Walking into the Cider House on Dresden, the newly renovated modern taproom harbours one section of exposed wooden beams—the bones of the original 1850s building.
“It’s an opportunity to display the historical fact of this house. It was built around 1852 to 1856, they’re not sure. The city did provide me with interesting info, who the architect is and the way it was built up so that’s why I’ve kept that open,” says owner Germain Bergeron, who heads up Bulwark and its parent company, Muwin Estate Wines.
When Bergeron first started looking for a location in Halifax, it was 2017, and he wanted something with character.
The building at 1518 Dresden Row.
“When he was first looking to buy somebody suggested that he just bulldozes it and takes the land and builds whatever he wants,” says Krasuski. “And he was like well why would I do that? You know, Halifax is such a historical city, they’ve already gotten rid of so many things. If I can work with this space and keep it the way it is, and obviously upgrade it, make it a bit more modern, then that’s what he wanted to go with.”
Over the years, she says the building at 1518 Dresden Row has housed a Turkish restaurant, a guest house, a dispensary, a salon, and two different Chinese restaurants.

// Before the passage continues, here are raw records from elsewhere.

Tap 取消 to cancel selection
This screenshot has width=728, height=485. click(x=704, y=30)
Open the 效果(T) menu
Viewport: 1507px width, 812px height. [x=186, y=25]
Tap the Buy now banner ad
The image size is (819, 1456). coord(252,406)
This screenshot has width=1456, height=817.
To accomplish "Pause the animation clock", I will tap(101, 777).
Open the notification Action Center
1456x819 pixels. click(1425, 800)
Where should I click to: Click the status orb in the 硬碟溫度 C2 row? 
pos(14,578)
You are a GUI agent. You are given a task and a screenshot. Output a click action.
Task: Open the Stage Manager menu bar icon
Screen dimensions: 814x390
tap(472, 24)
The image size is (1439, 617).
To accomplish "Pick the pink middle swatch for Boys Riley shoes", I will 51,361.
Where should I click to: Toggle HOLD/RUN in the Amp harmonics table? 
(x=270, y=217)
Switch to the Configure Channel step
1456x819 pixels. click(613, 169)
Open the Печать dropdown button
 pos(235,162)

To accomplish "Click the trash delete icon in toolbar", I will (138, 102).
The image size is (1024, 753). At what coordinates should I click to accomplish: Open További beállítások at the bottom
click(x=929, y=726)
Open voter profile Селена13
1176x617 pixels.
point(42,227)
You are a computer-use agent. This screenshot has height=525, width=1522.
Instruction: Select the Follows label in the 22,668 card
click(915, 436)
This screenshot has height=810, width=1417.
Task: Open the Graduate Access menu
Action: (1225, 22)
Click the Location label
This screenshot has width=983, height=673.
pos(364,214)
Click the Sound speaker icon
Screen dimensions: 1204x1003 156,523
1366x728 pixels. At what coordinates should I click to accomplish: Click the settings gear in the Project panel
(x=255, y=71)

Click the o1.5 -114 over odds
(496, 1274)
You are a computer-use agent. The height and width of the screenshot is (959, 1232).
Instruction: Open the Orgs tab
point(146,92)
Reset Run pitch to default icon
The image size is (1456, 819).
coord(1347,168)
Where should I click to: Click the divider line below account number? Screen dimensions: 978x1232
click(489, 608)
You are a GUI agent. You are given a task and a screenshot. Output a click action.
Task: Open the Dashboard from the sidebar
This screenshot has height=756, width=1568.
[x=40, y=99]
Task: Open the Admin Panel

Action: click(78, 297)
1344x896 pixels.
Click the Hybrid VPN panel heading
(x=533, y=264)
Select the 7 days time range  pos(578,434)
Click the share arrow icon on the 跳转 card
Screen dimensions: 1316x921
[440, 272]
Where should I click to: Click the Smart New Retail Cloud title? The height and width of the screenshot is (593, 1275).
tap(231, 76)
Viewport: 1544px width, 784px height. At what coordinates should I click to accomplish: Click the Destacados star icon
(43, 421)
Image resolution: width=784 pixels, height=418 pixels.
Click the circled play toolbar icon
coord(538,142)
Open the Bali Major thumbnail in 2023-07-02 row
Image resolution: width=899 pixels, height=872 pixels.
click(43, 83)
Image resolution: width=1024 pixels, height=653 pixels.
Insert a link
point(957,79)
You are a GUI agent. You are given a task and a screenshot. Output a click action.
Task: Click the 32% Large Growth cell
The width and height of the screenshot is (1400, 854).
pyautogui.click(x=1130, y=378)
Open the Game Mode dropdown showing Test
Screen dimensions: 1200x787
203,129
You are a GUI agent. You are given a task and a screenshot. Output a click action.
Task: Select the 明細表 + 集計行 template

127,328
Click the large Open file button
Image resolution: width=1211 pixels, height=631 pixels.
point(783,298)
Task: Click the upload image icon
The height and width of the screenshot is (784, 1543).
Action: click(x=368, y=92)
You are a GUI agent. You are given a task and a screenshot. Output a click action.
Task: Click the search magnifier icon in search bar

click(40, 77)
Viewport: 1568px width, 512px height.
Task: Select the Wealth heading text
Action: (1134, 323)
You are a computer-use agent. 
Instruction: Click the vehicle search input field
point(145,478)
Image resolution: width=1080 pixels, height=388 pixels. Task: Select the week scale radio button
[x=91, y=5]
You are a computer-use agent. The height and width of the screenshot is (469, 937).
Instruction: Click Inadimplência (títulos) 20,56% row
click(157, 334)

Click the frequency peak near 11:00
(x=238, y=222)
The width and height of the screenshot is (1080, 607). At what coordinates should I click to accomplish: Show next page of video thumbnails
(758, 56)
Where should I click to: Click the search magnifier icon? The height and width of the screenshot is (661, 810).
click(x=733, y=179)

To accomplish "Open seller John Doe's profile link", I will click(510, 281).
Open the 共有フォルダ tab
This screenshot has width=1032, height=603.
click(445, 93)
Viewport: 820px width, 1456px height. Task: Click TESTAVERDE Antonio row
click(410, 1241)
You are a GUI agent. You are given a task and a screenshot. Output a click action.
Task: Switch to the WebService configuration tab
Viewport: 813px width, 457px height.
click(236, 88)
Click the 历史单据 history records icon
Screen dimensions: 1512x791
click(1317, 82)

Bergeron plans to cover the exposed beams with plexiglass to preserve them. He’s also in the process of trying to register the property as a heritage house with HRM
. “It really shows you the [way] heritage houses used to be put together in the 1850s, so it’s a showcase to that,” he says.
The owner feels the old building connects well to the tradition of cider making, and hopes to display more antiques and relics from the history of cider pressing in Nova Scotia.
“Ninety-nine percent of our apples come from Scotian Gold," the producer-owned apple cooperative in the valley. So Bergeron says he'd like to have some artifacts from them in the space. "I mean, Scotian Gold is the oldest cooperative in Nova Scotia, going back to 1880s, 1890s, so it’s a nice story to tell as well,” he says.
Halifax-based Bergeron says it was important for him to open the cider house in Halifax as an opportunity for him to educate people about local cider, joining Sourwood Cider, Lake City Cider and Chain Yard Cider in the fairly new cider-making storefront game in HRM.
“To educate the consumer about what is a cider. Because right now beside Bulwark, there are products sold at the NSLC that are 85 percent water content and they are called ciders when in reality they’re RTDs, they’re ready to drink, no different than Mike’s Hard Lemonade,” says Bergeron. “And that’s the sort of things that we’ve opened the taproom to be able to educate the consumers and well on the authenticity of what a cider should be.”